On occasion, the Bible actually tells us not to make friends with certain people:
Do not be yoked together with unbelievers. For what do righteousness and wickedness have in common? Or what fellowship can light have with darkness? What harmony is there between Christ and Belial? What does a believer have in common with an unbeliever? What agreement is there between the temple of God and idols? For we are the temple of the living God.

2Corinthians 6:14-16
Blessed is the man
who does not walk in the counsel of the wicked
or stand in the way of sinners
or sit in the seat of mockers.

Psalm 1:1
He who walks with the wise grows wise, 
 but a companion of fools suffers harm.

Proverbs 13:20
Do we just not bother with these people? Or do we go with them to pub crawls and nightclubs and trust that we won’t be drawn in to sin?
I’m going to say something that some people won’t like.
In the Bible, there was no such thing as ‘friendship evangelism’ as it is defined today.
The early Christians used what I will call proclamation evangelism.

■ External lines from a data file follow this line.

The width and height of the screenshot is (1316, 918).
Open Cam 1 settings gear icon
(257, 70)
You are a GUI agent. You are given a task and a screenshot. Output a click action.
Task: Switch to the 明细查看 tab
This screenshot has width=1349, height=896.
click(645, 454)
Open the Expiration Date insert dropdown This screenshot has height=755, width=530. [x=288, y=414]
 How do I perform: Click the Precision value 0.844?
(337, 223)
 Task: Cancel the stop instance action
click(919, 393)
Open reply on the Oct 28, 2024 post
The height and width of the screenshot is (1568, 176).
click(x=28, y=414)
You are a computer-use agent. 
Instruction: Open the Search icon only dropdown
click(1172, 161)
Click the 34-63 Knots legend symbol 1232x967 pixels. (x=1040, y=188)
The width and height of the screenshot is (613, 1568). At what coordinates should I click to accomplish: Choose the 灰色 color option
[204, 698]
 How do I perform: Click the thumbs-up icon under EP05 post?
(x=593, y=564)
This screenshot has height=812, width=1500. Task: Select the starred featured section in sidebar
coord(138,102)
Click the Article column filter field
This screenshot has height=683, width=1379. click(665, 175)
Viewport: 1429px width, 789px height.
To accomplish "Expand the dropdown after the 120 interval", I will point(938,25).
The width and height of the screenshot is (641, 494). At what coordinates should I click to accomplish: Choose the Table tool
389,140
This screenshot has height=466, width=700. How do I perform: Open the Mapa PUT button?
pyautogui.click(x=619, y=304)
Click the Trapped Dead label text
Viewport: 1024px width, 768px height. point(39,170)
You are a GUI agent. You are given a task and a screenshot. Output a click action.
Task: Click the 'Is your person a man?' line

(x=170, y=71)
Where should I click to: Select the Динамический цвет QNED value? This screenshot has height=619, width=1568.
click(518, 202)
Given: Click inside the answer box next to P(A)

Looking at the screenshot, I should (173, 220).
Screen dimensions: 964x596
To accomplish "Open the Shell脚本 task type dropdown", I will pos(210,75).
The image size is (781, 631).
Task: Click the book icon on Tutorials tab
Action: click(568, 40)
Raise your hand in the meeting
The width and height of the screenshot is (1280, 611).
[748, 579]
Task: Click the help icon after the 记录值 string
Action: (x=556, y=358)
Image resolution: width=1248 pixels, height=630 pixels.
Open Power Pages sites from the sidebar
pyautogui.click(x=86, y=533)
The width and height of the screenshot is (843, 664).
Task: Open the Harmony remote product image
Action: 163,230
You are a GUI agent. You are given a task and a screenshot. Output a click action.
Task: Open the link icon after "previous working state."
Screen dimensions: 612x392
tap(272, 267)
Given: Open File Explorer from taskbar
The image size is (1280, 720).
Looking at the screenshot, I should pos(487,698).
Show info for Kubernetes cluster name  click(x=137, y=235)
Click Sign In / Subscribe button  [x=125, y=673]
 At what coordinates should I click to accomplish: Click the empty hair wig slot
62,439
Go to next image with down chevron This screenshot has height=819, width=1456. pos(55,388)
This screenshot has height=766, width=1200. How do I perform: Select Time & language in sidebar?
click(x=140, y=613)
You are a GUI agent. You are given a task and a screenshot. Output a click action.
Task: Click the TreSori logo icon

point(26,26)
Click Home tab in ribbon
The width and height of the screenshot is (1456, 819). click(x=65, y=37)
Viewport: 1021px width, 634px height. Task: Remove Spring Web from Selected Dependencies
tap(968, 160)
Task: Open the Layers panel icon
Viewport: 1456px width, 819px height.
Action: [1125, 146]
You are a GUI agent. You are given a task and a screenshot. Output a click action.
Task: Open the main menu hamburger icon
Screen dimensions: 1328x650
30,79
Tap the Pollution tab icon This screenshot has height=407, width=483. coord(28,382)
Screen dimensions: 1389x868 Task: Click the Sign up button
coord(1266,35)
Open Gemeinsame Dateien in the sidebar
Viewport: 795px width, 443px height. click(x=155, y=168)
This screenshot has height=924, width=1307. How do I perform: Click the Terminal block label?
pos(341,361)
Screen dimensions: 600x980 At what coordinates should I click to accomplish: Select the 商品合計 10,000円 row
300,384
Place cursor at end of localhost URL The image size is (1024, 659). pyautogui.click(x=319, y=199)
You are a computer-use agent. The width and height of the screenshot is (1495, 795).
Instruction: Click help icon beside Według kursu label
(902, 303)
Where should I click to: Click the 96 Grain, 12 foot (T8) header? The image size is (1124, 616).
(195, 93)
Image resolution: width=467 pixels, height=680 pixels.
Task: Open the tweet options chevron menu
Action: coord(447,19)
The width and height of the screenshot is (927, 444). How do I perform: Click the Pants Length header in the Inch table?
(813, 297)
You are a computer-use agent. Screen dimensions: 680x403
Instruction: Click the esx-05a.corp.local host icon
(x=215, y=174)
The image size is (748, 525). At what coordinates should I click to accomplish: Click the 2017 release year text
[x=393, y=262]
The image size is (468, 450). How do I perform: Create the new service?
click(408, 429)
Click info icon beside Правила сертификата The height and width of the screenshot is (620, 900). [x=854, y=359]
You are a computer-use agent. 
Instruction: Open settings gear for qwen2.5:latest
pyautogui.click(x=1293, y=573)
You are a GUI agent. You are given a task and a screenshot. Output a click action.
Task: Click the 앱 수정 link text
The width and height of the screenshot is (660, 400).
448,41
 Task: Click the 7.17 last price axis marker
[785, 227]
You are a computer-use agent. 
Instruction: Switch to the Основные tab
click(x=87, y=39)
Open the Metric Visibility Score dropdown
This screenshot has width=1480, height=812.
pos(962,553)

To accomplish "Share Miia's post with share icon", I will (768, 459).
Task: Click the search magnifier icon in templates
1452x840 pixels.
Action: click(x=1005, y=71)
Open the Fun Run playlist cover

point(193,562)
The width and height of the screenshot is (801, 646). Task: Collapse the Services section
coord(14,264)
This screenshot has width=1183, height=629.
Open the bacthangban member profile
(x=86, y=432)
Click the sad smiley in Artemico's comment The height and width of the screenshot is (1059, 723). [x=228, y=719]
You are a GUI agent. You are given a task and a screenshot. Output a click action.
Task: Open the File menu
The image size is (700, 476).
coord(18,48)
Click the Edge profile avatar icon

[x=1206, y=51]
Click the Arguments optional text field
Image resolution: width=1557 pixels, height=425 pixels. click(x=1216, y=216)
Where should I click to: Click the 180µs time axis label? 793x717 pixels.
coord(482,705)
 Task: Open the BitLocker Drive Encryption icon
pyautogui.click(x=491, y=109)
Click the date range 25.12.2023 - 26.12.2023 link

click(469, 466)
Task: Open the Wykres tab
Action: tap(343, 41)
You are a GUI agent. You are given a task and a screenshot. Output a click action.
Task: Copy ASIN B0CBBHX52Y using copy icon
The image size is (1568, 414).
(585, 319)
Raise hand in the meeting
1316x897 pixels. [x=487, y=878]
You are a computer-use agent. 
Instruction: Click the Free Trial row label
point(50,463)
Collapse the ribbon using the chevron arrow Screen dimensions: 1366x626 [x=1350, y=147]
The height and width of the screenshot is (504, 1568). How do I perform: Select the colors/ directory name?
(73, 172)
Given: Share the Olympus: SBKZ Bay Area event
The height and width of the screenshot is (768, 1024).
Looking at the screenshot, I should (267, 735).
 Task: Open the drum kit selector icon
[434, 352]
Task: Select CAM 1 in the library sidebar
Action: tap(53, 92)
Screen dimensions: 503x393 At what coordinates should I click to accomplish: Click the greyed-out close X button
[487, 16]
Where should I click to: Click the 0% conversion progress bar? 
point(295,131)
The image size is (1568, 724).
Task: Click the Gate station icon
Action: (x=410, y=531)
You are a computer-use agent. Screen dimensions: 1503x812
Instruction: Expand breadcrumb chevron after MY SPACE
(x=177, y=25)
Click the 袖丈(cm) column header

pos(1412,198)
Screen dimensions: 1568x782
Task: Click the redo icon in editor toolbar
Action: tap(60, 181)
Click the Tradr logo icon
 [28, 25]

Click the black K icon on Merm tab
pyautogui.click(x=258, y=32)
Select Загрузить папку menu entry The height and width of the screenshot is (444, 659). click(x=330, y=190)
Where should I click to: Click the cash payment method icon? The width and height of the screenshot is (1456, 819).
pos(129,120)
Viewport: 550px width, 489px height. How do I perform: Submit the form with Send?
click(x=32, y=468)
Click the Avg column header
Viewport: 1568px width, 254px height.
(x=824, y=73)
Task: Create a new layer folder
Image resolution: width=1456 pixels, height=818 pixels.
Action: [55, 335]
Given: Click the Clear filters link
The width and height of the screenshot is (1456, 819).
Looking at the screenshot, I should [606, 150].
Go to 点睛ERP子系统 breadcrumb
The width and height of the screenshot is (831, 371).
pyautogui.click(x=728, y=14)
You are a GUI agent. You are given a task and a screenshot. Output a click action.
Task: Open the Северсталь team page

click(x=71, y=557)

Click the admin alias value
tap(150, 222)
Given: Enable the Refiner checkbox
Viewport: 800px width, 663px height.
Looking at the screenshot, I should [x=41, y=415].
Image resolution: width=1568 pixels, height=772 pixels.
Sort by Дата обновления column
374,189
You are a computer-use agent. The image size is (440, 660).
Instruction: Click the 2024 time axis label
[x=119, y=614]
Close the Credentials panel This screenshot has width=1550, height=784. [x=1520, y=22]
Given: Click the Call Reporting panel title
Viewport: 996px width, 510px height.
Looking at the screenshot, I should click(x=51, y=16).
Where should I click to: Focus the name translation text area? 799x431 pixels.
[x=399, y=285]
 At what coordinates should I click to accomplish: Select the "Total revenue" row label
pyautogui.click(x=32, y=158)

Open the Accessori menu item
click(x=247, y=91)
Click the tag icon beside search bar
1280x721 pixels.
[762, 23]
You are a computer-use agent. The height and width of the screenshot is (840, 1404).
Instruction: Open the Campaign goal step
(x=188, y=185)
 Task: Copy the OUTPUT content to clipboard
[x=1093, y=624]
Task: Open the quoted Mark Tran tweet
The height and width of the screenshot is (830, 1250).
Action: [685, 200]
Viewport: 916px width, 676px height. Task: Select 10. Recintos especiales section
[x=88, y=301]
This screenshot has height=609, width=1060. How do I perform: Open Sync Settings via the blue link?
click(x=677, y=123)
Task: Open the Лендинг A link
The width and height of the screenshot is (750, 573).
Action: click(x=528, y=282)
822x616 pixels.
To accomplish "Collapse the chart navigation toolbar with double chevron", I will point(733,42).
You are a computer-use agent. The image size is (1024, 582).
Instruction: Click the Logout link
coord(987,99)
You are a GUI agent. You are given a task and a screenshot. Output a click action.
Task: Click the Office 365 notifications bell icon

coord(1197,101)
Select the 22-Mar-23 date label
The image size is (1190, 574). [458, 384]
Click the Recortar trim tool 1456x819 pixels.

And that is what we are commanded to use!
The Lord's message rang out from you not only in Macedonia and Achaia—your faith in God has become known everywhere.

1Thessalonians 1:8
How effective is proclamation evangelism compared with friendship evangelism?
I have no scientific studies, but I would like to quote from a UK evangelist called Korky Davey, who is a big believer in ‘proclamation’ in the streets, in parks and in schools. I recommend his free e-book 'Biblical Patterns of Evangelism'...
Experience in Spain and Portugal shows that it takes about 15-20 years to establish a fellowship of about 25 people when personal evangelism is the only method employed. Bill Wooten, a missionary in Portugal, told me that his reliance on personal evangelism had meant that building a relationship with a Portuguese family to the point where he could share the Gospel with them took about a year. Most of those he got to know ultimately proved not to be interested in the Gospel. The Operation Mobilisation strategy for Italy was for each of their families to evangelise one Italian family each year. On that basis it would take thousands of years to reach the population - yet for some extraordinary reason many of those involved in missions regard friendship evangelism as the only responsible and effective way to do the job. Many of them seem to be hung up on the idea that one needs to earn the right to speak. Fortunately the Apostles did not suffer from these sort of hang-ups and regarded the preaching of the Gospel as their prime function in every town.
He says the following about ‘proclamation’ evangelism...
Around about 800 people passed through our training programme over the last thirty years with the result that we have experience first hand in about 17 countries. In Albania, a very unlikely couple have over the last 15 years established 36 new fellowships across the south of the country with 9,000 converts - mainly through mobilising and training local evangelists. The potential is enormous, pretty well everywhere. Various other teams have successfully got similar ministry patterns going on the streets in Europe.
Vienna, Austria - Better than an Alpha Supper!




Aluche, Spain - Better than a Guest Service!


Conclusion. Don’t spend countless hours ‘befriending’ before you say anything. Learn how to proclaim the gospel early. Real friends are 'upfront' with people!!! Be 'upfront' with the Gospel. Like Jesus, the apostles and the most effective Christians throughout the ages.